Speedometers, the instruments that tell a driver how fast their vehicle is traveling, are a familiar part of the dashboard in every car. While their function seems straightforward, the readings they provide are not perfectly aligned with the vehicle’s actual speed. Car speedometers are designed to be accurate within a specific range, but they are intentionally calibrated to slightly overstate the speed. This subtle exaggeration is not a malfunction but a deliberate feature incorporated by manufacturers to ensure compliance with international safety and consumer protection laws. The discrepancy exists to provide a margin of error for the driver, ensuring the displayed speed is never lower than the true speed of the car.
How Vehicle Speed is Measured
The calculation of a car’s speed begins with measuring the rotation of its driveline components. In modern vehicles, speed is typically determined by an electronic sensor called the Vehicle Speed Sensor (VSS). This sensor counts the revolutions of the transmission’s output shaft or, increasingly, uses the wheel speed sensors originally designed for the Anti-lock Braking System (ABS).
The car’s computer, or Engine Control Unit (ECU), takes the rotation count and converts it into a linear speed measurement. This conversion relies on a pre-programmed mathematical constant that represents the exact rolling circumference of the factory-installed tire. By multiplying the distance covered per rotation (circumference) by the number of rotations per unit of time, the ECU calculates the vehicle’s speed. This method is a significant advancement over the older mechanical systems, which used a flexible cable driven by a gear in the transmission to physically spin a magnet inside the speedometer head, generating a reading based on magnetic drag.
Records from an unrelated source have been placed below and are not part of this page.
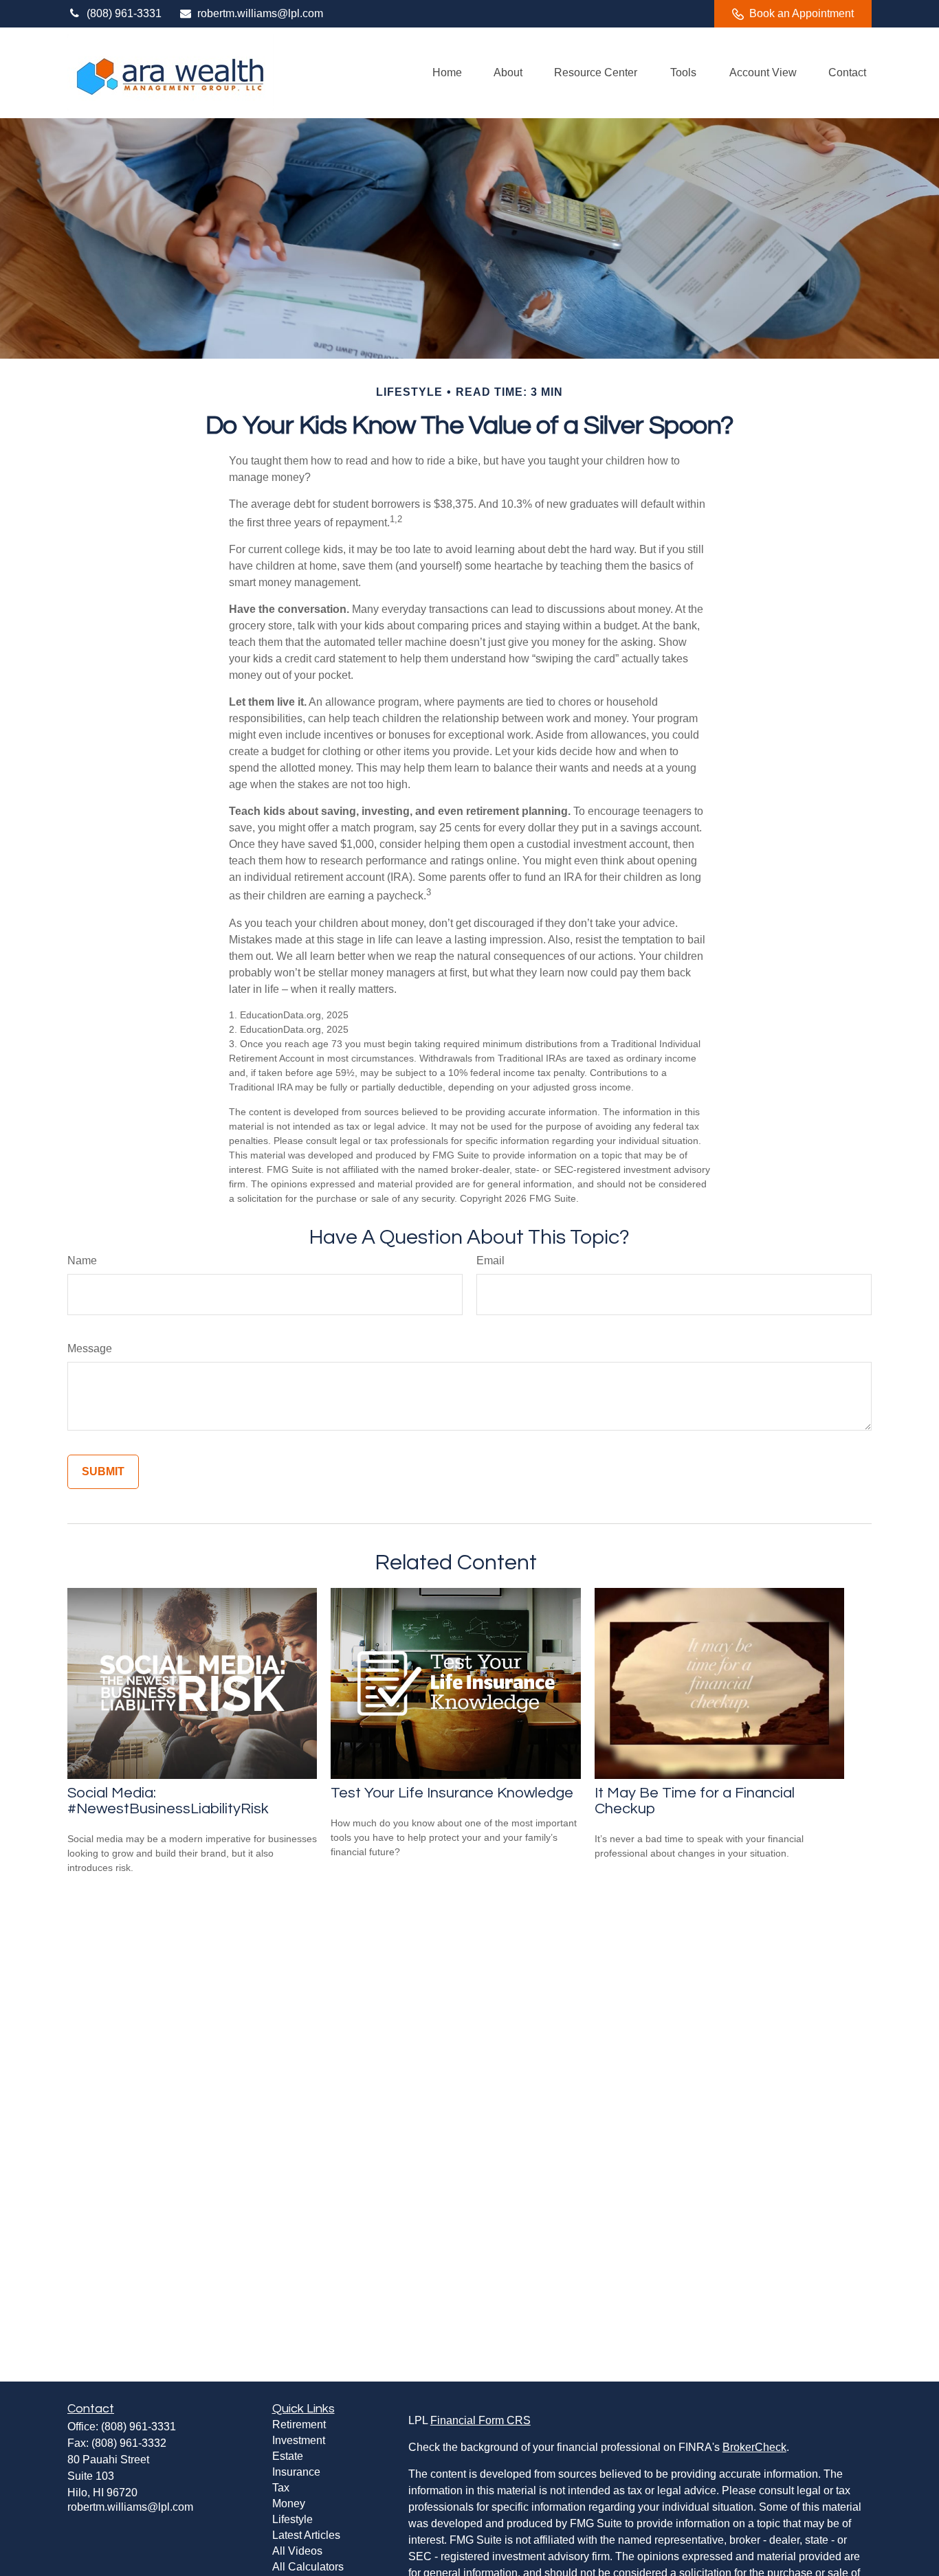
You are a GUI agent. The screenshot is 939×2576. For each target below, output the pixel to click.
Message (89, 1348)
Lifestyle (292, 2519)
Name (82, 1260)
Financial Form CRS (480, 2420)
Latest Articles (306, 2535)
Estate (287, 2456)
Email (490, 1260)
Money (288, 2503)
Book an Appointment (801, 13)
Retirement (299, 2424)
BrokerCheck (754, 2447)
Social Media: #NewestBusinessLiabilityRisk (168, 1801)
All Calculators (308, 2567)
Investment (298, 2440)
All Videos (297, 2551)
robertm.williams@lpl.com (260, 13)
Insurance (296, 2472)
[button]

Factors That Alter Speedometer Readings
The accuracy of the electronic speed calculation is entirely dependent on the physical relationship between the tire’s circumference and the factory’s programmed constant. Any deviation from the original tire size introduces an unintentional error into the reading. Installing tires with a larger overall diameter, a common modification for enthusiasts, will cause the vehicle to travel a greater distance with each wheel rotation than the computer expects. Consequently, the speedometer will under-report the actual speed, meaning the driver is going faster than the dashboard indicates.
Conversely, fitting tires with a smaller circumference, such as those with a lower sidewall profile, will cause the wheel to rotate more times to cover the same distance. In this case, the speedometer will over-report the vehicle’s speed. These errors can become substantial, with a size difference exceeding five percent potentially leading to significant discrepancies.
Even normal wear and tear on factory-specified tires contributes to minor inaccuracies over time. A new tire has a deep tread, but as the tread wears down, the overall diameter and circumference of the tire decrease. This reduction means the wheel must rotate slightly faster to cover the same distance. The small change, which can amount to a one to two percent circumference reduction over the tire’s lifespan, results in the speedometer gradually reading slightly higher than the actual speed as the tires age. Tire pressure also plays a role, as under-inflated tires compress and reduce the effective rolling circumference, causing the speedometer to over-report speed, similar to tire wear.
Wheel and gear ratio modifications, often undertaken in off-road or performance applications, further complicate the calculation. Changing the final drive ratio in the differential alters the relationship between the driveshaft rotation and the wheel rotation, which must be accounted for by the ECU if the speed signal is derived from the transmission output shaft. For the most accurate reading, any modification that changes the overall tire diameter or the driveline’s rotation ratio requires recalibrating the vehicle’s computer to the new constant.
Regulations Governing Speedometer Accuracy
The primary reason speedometers tend to overstate speed is to comply with strict international regulatory mandates. These laws are designed to eliminate any possibility of a driver unknowingly exceeding the speed limit due to an inaccurate instrument. The most widely recognized of these mandates, the United Nations Economic Commission for Europe (UNECE) Regulation 39, requires that the indicated speed must never be less than the true speed.
This regulation, or similar ones in other major markets, provides a specific tolerance for over-indication. The rule dictates that the indicated speed (R) must fall within a range where it is greater than or equal to the actual speed (A), but the over-indication cannot exceed the true speed by more than 10 percent plus 4 km/h. To meet this requirement under all possible driving conditions, including variations in manufacturing tolerances and tire pressure, manufacturers build in a safety margin.
This deliberate factory calibration means that at a true speed of 100 km/h, the speedometer may display anywhere from 100 km/h up to 114 km/h. By setting the speedometer to read high from the factory, the manufacturer ensures that even with brand-new tires at their largest circumference, the instrument will never read a speed lower than the vehicle’s actual velocity. This practice effectively transfers the risk of a speeding violation from a potential instrument error back to the driver.